It’s the investor, not the investment, that counts

It’s the investor, not the investment, that counts

By Paul Glossop | 08 October 2018

I’ve seen opportunists that create illusions of building a huge multi-property portfolio through a singular approach. In truth, there’s many strategies out there, each with their own pros and cons. My opinion is, it’s not the investment but the investor that matters.

The property investment advisory industry offers up a diverse range of personalities and marketing styles.

Some advisers are self-made success stories who build their business profile on the back of long fought and hard-won experience.

There are also the ‘altruistic’ types who want to genuinely educate the investor community on the ways real estate can set you up for a comfortable future life.
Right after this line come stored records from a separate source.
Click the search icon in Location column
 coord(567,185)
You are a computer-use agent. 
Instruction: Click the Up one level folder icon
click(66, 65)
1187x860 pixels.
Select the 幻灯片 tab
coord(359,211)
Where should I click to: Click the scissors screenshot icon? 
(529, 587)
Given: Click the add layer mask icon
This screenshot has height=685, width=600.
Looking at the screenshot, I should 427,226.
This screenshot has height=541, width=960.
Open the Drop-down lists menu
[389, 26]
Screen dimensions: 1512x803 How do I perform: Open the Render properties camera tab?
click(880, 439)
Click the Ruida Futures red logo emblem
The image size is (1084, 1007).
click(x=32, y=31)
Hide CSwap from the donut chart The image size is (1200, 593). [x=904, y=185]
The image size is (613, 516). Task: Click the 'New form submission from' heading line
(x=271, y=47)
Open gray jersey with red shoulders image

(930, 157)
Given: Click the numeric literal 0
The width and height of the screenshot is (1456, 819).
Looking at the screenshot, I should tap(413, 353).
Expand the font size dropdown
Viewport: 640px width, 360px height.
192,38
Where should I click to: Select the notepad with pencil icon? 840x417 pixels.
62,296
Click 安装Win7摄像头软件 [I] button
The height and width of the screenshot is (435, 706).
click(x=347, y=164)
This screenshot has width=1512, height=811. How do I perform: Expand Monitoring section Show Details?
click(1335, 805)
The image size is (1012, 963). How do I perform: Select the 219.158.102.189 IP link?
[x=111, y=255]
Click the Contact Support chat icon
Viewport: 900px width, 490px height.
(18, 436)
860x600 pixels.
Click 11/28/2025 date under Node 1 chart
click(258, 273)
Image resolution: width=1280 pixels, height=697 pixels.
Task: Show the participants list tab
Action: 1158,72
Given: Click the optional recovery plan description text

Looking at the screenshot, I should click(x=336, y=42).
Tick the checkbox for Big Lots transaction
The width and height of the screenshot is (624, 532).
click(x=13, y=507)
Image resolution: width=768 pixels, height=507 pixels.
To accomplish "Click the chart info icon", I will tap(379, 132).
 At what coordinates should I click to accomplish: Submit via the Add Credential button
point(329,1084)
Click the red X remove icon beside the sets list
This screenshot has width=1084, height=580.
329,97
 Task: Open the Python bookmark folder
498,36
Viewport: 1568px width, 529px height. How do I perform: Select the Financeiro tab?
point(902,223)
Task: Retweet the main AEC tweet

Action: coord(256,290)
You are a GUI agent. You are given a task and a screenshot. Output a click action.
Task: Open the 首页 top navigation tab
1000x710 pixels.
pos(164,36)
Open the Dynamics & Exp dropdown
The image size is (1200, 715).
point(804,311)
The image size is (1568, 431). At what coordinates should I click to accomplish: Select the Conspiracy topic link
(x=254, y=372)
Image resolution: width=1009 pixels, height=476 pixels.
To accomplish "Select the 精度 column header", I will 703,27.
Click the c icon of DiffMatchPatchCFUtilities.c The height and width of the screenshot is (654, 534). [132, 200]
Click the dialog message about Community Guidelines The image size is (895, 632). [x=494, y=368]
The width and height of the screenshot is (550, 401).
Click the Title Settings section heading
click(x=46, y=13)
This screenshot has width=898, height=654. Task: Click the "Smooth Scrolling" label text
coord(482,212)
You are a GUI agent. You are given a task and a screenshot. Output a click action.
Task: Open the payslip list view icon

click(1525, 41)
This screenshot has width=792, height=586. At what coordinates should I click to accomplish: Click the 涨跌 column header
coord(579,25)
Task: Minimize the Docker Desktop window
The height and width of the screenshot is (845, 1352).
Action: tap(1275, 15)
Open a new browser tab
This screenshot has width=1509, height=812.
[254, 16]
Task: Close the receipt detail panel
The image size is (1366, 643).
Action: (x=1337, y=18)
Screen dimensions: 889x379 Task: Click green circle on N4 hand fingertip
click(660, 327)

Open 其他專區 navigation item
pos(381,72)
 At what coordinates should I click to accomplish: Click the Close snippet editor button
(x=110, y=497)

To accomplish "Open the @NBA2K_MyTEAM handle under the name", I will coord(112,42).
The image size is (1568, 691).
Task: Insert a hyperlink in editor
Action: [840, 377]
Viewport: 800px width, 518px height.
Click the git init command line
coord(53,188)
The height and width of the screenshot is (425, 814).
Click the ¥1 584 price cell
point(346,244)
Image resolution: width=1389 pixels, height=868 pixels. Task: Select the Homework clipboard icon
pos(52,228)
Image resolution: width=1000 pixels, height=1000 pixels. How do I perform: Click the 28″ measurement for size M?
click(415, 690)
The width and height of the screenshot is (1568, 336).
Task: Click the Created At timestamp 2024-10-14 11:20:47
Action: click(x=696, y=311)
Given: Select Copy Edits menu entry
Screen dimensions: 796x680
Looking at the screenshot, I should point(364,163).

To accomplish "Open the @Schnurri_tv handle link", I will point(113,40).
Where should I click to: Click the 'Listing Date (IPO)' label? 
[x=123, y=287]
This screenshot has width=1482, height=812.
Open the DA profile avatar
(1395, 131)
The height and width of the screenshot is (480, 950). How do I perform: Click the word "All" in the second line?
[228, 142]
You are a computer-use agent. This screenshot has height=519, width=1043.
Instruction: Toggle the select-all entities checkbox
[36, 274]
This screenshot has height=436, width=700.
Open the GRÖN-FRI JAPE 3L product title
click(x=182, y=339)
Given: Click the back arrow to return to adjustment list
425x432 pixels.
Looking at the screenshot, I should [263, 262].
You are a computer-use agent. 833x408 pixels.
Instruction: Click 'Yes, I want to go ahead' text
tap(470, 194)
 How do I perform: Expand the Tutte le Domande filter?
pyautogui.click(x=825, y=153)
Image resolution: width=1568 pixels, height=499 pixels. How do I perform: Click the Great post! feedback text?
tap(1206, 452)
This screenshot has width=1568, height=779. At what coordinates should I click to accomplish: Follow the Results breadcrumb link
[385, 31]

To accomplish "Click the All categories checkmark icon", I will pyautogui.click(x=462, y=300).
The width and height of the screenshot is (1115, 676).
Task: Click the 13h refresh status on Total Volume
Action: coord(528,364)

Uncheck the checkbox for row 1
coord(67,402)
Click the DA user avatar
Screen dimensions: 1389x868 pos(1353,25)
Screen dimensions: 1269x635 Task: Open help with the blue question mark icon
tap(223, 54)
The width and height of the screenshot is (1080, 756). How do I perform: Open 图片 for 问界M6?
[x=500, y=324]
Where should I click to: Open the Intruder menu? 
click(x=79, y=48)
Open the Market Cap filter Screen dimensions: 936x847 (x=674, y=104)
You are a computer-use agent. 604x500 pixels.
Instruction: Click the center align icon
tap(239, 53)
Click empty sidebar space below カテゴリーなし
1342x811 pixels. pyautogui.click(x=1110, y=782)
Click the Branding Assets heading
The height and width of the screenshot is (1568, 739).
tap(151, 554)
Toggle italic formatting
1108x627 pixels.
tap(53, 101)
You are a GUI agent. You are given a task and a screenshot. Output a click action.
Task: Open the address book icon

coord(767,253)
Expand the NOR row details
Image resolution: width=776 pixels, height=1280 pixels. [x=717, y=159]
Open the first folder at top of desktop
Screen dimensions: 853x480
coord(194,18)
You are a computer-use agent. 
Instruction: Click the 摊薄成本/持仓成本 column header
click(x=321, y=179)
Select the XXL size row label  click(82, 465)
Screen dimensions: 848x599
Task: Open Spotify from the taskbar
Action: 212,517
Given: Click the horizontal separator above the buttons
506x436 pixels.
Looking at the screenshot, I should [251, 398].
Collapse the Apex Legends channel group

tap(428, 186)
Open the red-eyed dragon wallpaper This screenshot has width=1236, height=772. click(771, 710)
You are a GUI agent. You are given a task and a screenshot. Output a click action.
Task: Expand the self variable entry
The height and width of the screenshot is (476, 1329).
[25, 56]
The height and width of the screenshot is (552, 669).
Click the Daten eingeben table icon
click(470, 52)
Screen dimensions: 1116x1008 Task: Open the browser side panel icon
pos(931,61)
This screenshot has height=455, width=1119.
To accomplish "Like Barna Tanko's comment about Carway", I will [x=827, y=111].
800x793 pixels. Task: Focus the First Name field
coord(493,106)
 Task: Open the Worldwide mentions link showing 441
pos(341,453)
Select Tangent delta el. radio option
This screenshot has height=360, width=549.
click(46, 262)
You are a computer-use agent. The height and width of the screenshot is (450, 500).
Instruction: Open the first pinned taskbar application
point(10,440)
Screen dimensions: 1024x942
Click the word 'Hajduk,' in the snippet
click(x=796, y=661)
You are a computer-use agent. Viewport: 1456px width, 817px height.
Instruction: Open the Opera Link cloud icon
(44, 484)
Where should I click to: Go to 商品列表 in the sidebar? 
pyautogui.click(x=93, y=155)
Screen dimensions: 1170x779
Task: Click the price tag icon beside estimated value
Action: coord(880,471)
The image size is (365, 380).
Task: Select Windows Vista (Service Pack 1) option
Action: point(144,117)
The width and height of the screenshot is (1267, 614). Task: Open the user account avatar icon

There’s also, unfortunately, opportunists among the ranks who’re motivated primarily by generate their commissions and taking kickbacks.


When you get an opportunity to talk to advisers, I urge you to consider a particular gauge which has served me well in the past.

I’ve seen books which create the illusion that you can build a huge multiproperty portfolio by adopting a singular approach. ‘Just buy new duplexes’ or ‘Only look for unapproved development sites’ or ‘Never buy new units’ or ‘Always buy new units’… the list of contradictions seems endless.

If someone tells you they’ve discovered THE magic strategy that guarantees success to any investors, I suggest you run away quickly and not look back because, in my experience, property selection is about the individual investor, not the investment strategy.

If making gains in real estate were as easy as one-size-fits-all, we’d all be retired by 30 and taking our private jet to the Maldives.

There are pros and cons to almost every sort of investment approach depending on the stage you’re at in your real estate journey.

Begin with a plan

When you start out in property investment, your guidelines on that first purchase will be set by a frank and fearless assessment of your financial position.

You need to know your number on your available cash flow and how much the bank will lend you. This is where a talented, experienced mortgage broker really comes to the fore.

Some start in their 20s with no dependents and a modest wage. This type of investor may need to consider a slightly higher yield to help service the debt, but they have time on their side and can afford to wait for long-term capital gains. They’re probably going to see their wages rise in the future which will boost their borrowing power. No need to chase blue-chip just yet.

What if you’re starting in your 30s? You might have paid down some of you home loan – not much, but enough for a deposit on an investment. Alternatively, you may have actually been renting for a while now and don’t want to move – perhaps rentvesting is going to be part of your plan. You might be in a serious relationship but finances aren’t yet combined. Perhaps you still need some decent yield but can do a little renovation too. A middle ring character home might suit your style.

In your 40s, your wages are starting to look very healthy and you might decide on a little tax planning and depreciation benefits as part of your considerations. There could be two incomes in the house, but young kids with schooling costs to allow for – how is that affecting your cash flow? Is there the chance to look at doing a small development project so you can realise a decent profit for future investing? Is a joint venture on the cards?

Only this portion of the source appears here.